Question

In each of the following parametric equations, find $$\dfrac {\mathrm{d}y}{\mathrm{d}x}$$ and $$\dfrac {\mathrm{d}^{2}y}{\mathrm{d}x^{2}}$$ and find the slope and concavity at the indicated value of the parameter.
$$x=5t^{2}$$, $$y=3t-4$$, $$t=3$$

Answer

**step1** Understanding the Problem

The problem asks us to find the first derivative, $$\frac{dy}{dx}$$, and the second derivative, $$\frac{d^2y}{dx^2}$$, for the given parametric equations: $$x=5t^{2}$$ and $$y=3t-4$$. After finding these general expressions, we are required to evaluate them at a specific parameter value, $$t=3$$, to determine the slope and concavity of the curve at that point.

**step2** Finding the derivative of x with respect to t

We begin by differentiating the equation for x with respect to t.
Given: $$x = 5t^2$$
Applying the power rule of differentiation, which states that $$\frac{d}{dx}(ax^n) = n \cdot ax^{n-1}$$:
$$\frac{dx}{dt} = \frac{d}{dt}(5t^2) = 5 \cdot (2t^{2-1}) = 10t$$.

**step3** Finding the derivative of y with respect to t

Next, we differentiate the equation for y with respect to t.
Given: $$y = 3t - 4$$
Differentiating term by term:
$$\frac{dy}{dt} = \frac{d}{dt}(3t) - \frac{d}{dt}(4)$$
$$\frac{dy}{dt} = 3 \cdot (1t^{1-1}) - 0 = 3$$.

**step4** Finding the first derivative dy/dx

To find $$\frac{dy}{dx}$$ for parametric equations, we use the chain rule formula: $$\frac{dy}{dx} = \frac{dy/dt}{dx/dt}$$.
Substituting the expressions we found in the previous steps:
$$\frac{dy}{dx} = \frac{3}{10t}$$.
This expression represents the slope of the curve at any point determined by the parameter t.

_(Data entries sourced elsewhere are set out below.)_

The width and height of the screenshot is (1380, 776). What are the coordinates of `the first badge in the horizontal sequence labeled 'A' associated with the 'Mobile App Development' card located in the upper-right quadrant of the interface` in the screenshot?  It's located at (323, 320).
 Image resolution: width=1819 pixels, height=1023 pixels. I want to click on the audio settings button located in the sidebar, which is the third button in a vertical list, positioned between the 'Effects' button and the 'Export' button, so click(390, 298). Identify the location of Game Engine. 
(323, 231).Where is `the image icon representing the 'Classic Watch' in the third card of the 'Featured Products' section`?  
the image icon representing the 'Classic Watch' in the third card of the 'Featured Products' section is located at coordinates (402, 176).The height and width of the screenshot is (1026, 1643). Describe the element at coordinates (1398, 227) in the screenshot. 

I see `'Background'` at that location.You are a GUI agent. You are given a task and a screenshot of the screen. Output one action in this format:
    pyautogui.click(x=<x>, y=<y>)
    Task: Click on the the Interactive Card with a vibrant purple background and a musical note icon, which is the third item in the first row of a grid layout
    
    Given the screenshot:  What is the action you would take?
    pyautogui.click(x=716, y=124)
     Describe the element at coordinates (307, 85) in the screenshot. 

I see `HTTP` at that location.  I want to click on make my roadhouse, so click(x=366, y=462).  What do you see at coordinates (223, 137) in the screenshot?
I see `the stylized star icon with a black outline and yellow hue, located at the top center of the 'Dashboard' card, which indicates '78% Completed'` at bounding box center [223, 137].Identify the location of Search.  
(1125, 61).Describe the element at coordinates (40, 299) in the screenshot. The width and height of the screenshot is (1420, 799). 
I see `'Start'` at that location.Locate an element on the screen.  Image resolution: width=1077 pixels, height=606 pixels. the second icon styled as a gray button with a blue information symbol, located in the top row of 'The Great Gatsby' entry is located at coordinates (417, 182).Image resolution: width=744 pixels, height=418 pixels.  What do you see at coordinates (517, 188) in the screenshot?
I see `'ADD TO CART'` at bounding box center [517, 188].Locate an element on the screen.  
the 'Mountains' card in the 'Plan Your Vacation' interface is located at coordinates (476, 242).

**step5** Finding the second derivative d^2y/dx^2

To find the second derivative $$\frac{d^2y}{dx^2}$$ for parametric equations, we use the formula: $$\frac{d^2y}{dx^2} = \frac{\frac{d}{dt}\left(\frac{dy}{dx}\right)}{\frac{dx}{dt}}$$.
First, we need to find the derivative of the first derivative, $$\frac{dy}{dx}$$, with respect to t:
$$\frac{d}{dt}\left(\frac{dy}{dx}\right) = \frac{d}{dt}\left(\frac{3}{10t}\right)$$.
We can rewrite $$\frac{3}{10t}$$ as $$\frac{3}{10}t^{-1}$$.
Applying the power rule:
$$\frac{d}{dt}\left(\frac{3}{10}t^{-1}\right) = \frac{3}{10} \cdot (-1)t^{-1-1} = -\frac{3}{10}t^{-2} = -\frac{3}{10t^2}$$.
Now, substitute this result and $$\frac{dx}{dt}$$ back into the formula for $$\frac{d^2y}{dx^2}$$:
$$\frac{d^2y}{dx^2} = \frac{-\frac{3}{10t^2}}{10t} = -\frac{3}{10t^2} \cdot \frac{1}{10t} = -\frac{3}{100t^3}$$.
This expression represents the concavity of the curve at any point determined by the parameter t.

**step6** Calculating the slope at t=3

To find the slope of the curve at the indicated parameter value $$t=3$$, we substitute $$t=3$$ into the expression for $$\frac{dy}{dx}$$:
$$ \text{Slope} = \left.\frac{dy}{dx}\right|_{t=3} = \frac{3}{10(3)} = \frac{3}{30} = \frac{1}{10} $$.

**step7** Calculating the concavity at t=3

To find the concavity of the curve at the indicated parameter value $$t=3$$, we substitute $$t=3$$ into the expression for $$\frac{d^2y}{dx^2}$$:
$$ \text{Concavity} = \left.\frac{d^2y}{dx^2}\right|_{t=3} = -\frac{3}{100(3)^3} $$.
First, calculate $$3^3 = 3 \times 3 \times 3 = 27$$.
Then substitute this value:
$$ \text{Concavity} = -\frac{3}{100(27)} = -\frac{3}{2700} $$.
Simplify the fraction by dividing both the numerator and the denominator by 3:
$$ \text{Concavity} = -\frac{3 \div 3}{2700 \div 3} = -\frac{1}{900} $$.